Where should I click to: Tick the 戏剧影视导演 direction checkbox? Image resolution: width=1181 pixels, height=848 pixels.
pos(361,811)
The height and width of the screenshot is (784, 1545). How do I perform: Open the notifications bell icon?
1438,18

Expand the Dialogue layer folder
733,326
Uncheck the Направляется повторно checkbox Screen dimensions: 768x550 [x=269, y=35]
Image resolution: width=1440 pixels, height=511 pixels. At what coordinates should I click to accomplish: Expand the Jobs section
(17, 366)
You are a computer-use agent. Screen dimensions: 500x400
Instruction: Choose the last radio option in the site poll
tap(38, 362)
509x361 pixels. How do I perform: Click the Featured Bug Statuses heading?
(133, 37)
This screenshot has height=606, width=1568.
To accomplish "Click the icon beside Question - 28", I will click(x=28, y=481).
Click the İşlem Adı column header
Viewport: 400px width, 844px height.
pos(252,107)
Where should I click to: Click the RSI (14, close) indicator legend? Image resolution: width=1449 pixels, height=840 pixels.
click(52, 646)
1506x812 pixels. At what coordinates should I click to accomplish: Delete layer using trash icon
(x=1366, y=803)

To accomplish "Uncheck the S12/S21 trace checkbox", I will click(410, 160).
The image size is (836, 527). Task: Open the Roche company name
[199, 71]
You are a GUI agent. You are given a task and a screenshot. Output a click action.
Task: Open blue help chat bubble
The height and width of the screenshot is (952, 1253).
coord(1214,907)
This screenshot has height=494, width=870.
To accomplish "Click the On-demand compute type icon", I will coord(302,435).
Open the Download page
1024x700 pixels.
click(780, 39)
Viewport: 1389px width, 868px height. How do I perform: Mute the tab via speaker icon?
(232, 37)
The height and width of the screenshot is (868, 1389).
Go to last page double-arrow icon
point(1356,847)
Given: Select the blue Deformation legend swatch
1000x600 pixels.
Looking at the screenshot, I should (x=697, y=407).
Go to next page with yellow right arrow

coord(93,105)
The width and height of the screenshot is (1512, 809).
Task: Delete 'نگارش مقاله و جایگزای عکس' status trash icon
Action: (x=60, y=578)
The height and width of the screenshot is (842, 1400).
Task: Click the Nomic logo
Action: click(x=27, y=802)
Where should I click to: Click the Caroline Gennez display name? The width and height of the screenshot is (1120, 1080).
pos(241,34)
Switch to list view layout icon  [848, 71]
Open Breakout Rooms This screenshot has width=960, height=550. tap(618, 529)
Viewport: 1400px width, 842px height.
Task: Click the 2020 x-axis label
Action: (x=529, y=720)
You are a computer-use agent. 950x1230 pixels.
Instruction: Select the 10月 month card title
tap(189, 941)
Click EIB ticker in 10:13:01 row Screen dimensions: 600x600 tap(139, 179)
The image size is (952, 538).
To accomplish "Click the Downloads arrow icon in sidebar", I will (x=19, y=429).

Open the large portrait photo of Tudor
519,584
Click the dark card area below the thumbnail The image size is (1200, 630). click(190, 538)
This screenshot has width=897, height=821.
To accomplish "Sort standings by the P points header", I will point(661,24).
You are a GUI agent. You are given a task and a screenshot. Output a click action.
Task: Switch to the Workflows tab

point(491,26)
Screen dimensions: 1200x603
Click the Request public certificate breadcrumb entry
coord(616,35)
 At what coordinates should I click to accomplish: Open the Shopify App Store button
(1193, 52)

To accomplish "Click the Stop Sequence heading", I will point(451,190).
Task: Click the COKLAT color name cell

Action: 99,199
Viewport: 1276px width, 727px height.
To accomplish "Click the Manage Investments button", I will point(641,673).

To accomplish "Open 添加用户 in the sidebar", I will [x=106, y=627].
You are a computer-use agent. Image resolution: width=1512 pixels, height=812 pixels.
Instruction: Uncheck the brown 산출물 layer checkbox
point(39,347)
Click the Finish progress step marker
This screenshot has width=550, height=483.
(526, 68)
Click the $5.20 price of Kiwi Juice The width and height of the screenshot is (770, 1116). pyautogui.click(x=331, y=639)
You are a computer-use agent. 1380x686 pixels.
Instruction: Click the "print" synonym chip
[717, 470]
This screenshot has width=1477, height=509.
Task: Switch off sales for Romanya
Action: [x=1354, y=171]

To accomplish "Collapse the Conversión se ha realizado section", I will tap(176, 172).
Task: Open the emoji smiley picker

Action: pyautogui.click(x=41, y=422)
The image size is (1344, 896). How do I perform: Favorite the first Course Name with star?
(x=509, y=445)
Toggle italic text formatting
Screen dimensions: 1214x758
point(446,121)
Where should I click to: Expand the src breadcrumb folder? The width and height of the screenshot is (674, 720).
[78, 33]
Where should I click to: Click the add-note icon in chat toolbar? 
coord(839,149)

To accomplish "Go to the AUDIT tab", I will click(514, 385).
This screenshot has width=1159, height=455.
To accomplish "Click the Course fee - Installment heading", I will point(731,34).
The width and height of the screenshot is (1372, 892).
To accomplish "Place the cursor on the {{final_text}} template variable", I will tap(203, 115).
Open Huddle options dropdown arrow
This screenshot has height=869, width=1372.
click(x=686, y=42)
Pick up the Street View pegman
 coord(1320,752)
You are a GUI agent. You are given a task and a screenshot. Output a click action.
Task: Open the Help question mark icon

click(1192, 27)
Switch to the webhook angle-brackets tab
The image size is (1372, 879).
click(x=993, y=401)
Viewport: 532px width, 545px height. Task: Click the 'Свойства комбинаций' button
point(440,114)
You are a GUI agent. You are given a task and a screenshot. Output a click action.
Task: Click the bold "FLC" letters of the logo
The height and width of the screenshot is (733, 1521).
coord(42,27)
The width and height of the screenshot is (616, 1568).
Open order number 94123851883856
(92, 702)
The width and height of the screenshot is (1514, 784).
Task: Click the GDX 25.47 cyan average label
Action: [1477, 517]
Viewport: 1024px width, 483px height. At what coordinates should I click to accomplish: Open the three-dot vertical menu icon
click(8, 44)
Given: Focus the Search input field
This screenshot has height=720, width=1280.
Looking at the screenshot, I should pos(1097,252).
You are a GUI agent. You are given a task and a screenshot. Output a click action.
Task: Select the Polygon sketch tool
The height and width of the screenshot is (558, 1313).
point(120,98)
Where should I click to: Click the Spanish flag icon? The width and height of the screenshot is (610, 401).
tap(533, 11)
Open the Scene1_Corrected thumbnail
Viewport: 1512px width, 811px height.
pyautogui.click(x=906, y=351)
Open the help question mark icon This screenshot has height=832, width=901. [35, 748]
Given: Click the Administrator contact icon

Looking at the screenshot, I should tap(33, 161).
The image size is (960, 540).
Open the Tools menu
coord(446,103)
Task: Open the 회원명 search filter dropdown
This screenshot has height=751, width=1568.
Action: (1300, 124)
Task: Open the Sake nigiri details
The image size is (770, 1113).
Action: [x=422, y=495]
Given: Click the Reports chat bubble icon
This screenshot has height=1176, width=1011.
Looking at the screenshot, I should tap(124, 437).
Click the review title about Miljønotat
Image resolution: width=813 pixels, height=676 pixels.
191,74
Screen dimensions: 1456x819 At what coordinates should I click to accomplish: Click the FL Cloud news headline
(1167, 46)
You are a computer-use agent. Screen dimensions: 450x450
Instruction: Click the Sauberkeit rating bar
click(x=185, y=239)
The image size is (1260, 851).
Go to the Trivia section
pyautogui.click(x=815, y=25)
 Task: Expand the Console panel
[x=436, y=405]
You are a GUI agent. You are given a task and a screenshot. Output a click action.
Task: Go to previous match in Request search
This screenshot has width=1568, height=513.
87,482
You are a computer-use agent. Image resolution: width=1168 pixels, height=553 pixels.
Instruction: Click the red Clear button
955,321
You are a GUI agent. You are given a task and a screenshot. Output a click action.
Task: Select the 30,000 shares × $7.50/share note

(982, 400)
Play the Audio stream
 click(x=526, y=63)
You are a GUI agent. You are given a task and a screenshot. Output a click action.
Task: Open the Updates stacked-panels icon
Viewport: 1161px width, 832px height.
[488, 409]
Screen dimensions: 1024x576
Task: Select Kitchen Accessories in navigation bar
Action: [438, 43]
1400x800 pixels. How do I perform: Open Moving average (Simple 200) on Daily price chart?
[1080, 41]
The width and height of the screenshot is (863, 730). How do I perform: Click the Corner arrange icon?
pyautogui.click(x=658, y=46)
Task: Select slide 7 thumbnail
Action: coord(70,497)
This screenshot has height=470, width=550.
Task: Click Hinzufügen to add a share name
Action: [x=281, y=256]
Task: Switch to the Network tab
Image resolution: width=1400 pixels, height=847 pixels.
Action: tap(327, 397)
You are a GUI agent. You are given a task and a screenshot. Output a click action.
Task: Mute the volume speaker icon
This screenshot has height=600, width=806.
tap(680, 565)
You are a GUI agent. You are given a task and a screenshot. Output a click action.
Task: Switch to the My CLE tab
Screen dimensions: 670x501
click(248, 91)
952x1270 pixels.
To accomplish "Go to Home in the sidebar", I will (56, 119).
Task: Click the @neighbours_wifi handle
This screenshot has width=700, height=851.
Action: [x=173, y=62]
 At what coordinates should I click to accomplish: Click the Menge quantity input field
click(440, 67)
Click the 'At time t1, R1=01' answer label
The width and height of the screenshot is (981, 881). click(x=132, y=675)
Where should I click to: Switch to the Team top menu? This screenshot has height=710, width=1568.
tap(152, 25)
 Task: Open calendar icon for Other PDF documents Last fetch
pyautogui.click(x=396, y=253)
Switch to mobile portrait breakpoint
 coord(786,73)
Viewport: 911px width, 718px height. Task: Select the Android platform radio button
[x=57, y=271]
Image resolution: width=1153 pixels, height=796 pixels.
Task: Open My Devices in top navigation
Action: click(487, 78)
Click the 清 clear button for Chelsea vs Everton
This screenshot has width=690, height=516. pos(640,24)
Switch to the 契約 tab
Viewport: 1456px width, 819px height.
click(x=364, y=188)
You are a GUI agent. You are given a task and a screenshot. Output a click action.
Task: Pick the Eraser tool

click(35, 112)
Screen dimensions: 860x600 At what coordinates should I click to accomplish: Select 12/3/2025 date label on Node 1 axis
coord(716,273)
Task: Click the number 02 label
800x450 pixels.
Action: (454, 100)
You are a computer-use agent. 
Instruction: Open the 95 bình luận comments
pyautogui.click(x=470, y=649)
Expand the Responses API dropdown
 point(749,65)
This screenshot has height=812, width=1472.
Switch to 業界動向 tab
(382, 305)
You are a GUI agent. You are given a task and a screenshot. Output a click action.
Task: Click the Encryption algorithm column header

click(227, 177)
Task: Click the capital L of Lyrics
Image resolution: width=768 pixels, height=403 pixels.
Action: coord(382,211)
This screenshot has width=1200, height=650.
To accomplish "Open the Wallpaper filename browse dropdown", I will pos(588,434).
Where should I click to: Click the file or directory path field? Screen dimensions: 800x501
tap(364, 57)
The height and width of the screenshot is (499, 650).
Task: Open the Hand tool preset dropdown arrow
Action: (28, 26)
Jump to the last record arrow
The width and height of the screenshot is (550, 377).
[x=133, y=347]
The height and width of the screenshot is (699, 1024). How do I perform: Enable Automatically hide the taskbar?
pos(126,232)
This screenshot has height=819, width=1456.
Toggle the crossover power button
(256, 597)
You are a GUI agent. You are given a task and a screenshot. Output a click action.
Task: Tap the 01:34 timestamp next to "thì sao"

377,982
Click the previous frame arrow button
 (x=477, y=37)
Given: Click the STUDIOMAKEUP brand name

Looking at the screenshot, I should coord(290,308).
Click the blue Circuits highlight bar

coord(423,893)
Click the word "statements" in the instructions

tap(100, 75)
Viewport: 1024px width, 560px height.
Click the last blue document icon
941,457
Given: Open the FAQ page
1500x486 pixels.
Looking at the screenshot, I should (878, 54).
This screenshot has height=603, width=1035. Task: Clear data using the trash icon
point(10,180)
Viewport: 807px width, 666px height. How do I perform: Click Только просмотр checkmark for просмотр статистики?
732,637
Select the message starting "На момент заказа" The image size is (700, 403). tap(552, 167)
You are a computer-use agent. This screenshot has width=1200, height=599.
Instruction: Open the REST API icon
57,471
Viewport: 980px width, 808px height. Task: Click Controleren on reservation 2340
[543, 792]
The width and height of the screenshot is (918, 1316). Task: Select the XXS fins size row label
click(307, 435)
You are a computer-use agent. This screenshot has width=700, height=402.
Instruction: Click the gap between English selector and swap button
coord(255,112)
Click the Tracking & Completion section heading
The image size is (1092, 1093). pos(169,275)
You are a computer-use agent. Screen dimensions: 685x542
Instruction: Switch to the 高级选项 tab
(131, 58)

▶ Written request
Swap "Sake nigiri" for "Tuna nigiri" in the lines from the line with "Where should I click to: Click the Spanish" up to and including the line with "Action: [x=422, y=495]". Leave everything else unchanged and give back only those lines.

▶ Solution to this problem
Where should I click to: Click the Spanish flag icon? The width and height of the screenshot is (610, 401).
tap(533, 11)
Open the Scene1_Corrected thumbnail
Viewport: 1512px width, 811px height.
pyautogui.click(x=906, y=351)
Open the help question mark icon This screenshot has height=832, width=901. [35, 748]
Given: Click the Administrator contact icon

Looking at the screenshot, I should tap(33, 161).
The image size is (960, 540).
Open the Tools menu
coord(446,103)
Task: Open the 회원명 search filter dropdown
This screenshot has height=751, width=1568.
Action: (1300, 124)
Task: Open the Tuna nigiri details
The image size is (770, 1113).
Action: [x=422, y=495]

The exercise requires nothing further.